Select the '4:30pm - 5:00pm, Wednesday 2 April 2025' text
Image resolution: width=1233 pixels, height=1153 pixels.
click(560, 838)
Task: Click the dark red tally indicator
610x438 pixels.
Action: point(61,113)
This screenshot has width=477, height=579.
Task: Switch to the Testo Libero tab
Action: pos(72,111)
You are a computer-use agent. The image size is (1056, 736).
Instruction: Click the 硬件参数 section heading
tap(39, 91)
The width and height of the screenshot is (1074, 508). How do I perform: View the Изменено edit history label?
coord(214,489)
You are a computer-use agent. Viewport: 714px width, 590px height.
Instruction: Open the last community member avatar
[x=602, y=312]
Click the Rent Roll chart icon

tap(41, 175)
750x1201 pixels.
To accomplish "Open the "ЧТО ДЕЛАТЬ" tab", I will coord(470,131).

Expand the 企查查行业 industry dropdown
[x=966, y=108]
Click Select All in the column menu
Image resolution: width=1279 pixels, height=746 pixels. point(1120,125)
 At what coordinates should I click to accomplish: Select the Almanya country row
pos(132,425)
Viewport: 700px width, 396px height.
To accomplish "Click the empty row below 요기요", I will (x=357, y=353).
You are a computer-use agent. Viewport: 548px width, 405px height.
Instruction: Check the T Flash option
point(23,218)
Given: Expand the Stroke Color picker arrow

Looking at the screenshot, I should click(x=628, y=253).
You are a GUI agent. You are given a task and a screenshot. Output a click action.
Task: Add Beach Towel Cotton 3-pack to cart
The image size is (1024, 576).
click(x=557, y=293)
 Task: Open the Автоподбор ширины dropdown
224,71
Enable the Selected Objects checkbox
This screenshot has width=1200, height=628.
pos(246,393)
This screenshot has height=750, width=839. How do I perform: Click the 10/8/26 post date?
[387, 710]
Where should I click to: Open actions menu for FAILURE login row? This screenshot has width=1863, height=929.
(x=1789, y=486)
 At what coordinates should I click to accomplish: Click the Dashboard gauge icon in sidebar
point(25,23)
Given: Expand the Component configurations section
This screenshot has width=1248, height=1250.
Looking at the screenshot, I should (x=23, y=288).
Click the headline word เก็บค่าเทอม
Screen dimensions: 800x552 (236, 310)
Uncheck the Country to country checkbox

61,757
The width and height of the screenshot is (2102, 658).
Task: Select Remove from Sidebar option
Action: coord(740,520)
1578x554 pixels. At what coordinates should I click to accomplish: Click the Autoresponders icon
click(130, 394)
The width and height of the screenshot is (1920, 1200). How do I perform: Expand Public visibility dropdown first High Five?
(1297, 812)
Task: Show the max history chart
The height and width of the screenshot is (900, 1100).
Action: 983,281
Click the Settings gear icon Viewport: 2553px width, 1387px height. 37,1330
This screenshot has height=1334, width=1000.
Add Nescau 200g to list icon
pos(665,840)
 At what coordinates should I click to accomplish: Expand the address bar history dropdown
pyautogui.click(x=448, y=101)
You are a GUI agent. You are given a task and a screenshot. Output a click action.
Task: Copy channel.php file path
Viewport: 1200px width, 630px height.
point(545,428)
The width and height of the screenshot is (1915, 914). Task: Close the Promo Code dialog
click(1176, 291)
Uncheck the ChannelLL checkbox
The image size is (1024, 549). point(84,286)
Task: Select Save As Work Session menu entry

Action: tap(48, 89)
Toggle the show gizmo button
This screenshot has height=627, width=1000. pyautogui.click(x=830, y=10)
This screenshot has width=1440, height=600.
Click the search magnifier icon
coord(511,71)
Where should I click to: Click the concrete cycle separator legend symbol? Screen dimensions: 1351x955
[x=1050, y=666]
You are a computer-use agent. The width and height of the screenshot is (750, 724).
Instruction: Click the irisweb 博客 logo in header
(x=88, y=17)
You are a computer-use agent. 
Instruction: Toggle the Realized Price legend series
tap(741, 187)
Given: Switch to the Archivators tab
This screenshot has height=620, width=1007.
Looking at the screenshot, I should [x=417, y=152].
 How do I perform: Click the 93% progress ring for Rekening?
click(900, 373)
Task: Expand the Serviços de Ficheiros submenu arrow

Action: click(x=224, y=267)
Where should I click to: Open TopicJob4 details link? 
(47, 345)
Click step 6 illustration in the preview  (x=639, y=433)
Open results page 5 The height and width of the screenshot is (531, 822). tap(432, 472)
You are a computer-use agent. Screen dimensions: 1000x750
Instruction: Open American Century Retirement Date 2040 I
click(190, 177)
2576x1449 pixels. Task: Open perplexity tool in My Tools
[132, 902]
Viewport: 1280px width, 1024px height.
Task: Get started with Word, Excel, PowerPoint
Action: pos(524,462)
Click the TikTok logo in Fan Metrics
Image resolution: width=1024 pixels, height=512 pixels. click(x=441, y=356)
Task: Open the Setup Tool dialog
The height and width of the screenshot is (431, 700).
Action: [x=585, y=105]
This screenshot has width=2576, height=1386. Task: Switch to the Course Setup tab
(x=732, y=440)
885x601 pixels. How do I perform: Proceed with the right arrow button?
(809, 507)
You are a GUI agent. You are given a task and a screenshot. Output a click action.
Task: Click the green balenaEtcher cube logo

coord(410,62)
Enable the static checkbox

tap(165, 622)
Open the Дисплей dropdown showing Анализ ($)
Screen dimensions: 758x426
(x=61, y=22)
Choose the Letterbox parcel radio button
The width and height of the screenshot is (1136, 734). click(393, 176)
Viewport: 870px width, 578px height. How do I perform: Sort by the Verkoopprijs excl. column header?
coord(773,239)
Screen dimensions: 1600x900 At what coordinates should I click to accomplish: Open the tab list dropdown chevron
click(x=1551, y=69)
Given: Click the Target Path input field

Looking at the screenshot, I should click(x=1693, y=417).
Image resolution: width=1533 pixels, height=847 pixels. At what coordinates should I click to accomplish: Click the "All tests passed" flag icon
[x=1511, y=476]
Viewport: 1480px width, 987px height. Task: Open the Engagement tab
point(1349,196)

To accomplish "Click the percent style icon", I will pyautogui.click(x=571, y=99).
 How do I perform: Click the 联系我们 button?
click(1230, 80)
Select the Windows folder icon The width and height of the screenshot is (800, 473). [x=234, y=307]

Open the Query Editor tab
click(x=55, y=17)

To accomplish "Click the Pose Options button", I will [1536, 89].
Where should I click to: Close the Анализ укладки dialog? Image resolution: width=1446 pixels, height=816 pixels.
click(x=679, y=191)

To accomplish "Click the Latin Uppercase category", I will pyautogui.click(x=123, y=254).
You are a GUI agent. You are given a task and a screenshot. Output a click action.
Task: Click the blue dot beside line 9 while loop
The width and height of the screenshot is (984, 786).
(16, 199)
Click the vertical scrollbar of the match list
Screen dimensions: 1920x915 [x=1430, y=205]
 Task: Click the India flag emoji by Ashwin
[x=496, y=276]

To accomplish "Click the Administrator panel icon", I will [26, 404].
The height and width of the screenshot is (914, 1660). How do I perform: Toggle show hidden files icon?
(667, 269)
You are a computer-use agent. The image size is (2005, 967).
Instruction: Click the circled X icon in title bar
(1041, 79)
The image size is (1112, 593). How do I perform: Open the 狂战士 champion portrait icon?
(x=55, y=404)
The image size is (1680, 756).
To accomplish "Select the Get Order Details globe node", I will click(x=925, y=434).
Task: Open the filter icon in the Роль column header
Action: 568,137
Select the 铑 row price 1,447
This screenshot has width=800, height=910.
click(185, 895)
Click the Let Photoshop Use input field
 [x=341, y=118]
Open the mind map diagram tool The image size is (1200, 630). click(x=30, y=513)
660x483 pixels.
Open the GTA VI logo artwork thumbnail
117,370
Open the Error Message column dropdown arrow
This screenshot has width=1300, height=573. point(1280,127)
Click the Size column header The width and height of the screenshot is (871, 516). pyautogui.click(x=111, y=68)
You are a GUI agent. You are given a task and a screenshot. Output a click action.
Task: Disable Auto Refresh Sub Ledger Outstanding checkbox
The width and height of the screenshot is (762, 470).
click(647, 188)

· · ·

WHAT YOU WILL DO: Return all lines in the data that include the word "computer".

TASK ANSWER:
You are a computer-use agent. The image size is (1056, 736).
You are a computer-use agent. Viewport: 714px width, 590px height.
You are a computer-use agent. Viewport: 548px width, 405px height.
You are a computer-use agent. The width and height of the screenshot is (750, 724).
You are a computer-use agent. 
You are a computer-use agent. Screen dimensions: 1000x750
You are a computer-use agent. The image size is (2005, 967).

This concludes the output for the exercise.